Task item: Where does the word "dimensions" show up in the records? Copy every line that has it.
==========
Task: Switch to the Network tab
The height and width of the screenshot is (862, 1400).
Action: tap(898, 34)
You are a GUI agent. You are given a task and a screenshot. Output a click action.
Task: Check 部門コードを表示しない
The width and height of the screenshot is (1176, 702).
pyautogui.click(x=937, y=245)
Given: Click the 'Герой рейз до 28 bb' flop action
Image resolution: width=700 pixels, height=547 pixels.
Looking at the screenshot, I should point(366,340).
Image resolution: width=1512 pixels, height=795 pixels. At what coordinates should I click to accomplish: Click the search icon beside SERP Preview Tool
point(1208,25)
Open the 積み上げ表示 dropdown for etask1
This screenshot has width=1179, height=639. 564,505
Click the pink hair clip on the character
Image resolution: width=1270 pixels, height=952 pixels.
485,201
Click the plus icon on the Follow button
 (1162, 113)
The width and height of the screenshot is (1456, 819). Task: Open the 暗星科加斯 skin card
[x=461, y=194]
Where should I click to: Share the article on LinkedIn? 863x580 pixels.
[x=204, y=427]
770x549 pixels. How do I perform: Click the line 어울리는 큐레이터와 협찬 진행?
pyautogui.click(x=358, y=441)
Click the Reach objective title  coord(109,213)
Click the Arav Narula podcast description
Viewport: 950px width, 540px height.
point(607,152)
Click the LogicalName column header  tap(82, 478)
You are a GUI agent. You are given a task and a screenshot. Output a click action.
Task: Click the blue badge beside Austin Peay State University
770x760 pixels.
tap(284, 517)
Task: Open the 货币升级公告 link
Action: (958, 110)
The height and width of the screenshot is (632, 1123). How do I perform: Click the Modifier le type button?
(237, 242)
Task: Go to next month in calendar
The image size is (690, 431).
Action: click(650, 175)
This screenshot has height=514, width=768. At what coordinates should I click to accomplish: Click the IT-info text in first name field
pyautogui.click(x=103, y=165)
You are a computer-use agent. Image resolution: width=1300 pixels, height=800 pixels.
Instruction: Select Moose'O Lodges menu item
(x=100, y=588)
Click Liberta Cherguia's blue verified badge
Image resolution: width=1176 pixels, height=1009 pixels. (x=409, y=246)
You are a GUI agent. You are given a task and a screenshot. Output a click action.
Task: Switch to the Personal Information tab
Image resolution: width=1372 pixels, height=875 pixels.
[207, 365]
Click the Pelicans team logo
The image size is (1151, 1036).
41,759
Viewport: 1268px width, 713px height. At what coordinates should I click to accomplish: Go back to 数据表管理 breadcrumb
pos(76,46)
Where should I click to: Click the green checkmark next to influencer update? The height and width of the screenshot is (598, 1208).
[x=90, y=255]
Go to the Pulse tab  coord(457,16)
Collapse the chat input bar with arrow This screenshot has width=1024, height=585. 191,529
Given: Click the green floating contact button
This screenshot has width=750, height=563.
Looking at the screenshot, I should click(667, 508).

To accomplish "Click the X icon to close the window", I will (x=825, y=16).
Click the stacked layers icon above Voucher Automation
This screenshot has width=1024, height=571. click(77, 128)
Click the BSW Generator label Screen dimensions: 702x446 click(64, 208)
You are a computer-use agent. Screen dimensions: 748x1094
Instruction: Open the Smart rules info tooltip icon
==========
Result of the task:
Click the BSW Generator label Screen dimensions: 702x446 click(64, 208)
You are a computer-use agent. Screen dimensions: 748x1094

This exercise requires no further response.